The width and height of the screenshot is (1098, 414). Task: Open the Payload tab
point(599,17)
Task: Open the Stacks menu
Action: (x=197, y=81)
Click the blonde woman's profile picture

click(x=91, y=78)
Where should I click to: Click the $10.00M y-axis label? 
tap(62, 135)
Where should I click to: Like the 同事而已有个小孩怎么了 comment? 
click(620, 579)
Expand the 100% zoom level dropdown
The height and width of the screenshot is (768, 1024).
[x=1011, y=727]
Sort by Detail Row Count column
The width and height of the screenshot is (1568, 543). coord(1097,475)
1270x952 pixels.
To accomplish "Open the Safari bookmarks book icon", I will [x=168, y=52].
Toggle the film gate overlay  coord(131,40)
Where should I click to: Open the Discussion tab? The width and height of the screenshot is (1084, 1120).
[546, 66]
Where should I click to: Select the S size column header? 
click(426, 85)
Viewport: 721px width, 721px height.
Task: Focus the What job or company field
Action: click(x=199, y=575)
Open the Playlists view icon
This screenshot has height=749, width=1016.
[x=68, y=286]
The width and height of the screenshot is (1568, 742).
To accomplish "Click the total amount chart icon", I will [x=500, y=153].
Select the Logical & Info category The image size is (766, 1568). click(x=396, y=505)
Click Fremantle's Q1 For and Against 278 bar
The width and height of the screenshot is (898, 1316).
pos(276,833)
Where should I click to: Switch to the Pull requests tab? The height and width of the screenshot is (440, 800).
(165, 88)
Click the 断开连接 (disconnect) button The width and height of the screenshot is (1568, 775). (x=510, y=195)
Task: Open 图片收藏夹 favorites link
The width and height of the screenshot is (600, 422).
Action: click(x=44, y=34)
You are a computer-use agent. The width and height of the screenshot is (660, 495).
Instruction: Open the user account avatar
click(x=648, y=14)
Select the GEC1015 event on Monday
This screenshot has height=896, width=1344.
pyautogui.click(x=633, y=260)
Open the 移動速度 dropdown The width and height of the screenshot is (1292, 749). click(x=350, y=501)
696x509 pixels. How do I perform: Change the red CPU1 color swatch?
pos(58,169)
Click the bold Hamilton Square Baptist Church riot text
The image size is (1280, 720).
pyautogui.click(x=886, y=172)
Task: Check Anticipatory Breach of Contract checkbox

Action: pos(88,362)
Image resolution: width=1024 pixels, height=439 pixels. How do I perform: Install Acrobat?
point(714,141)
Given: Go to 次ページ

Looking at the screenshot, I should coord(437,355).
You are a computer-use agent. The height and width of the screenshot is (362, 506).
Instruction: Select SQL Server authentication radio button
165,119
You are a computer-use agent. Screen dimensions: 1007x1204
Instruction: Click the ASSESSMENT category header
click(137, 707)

■ Task brief
Rewrite everything from the row containing "696x509 pixels. How" down to the last row above as a JSON list of strings, one string per line, with blank lines left out.

■ Result below
[
  "696x509 pixels. How do I perform: Change the red CPU1 color swatch?",
  "pos(58,169)",
  "Click the bold Hamilton Square Baptist Church riot text",
  "The image size is (1280, 720).",
  "pyautogui.click(x=886, y=172)",
  "Task: Check Anticipatory Breach of Contract checkbox",
  "Action: pos(88,362)",
  "Image resolution: width=1024 pixels, height=439 pixels. How do I perform: Install Acrobat?",
  "point(714,141)",
  "Given: Go to 次ページ",
  "Looking at the screenshot, I should coord(437,355).",
  "You are a computer-use agent. The height and width of the screenshot is (362, 506).",
  "Instruction: Select SQL Server authentication radio button",
  "165,119",
  "You are a computer-use agent. Screen dimensions: 1007x1204",
  "Instruction: Click the ASSESSMENT category header",
  "click(137, 707)"
]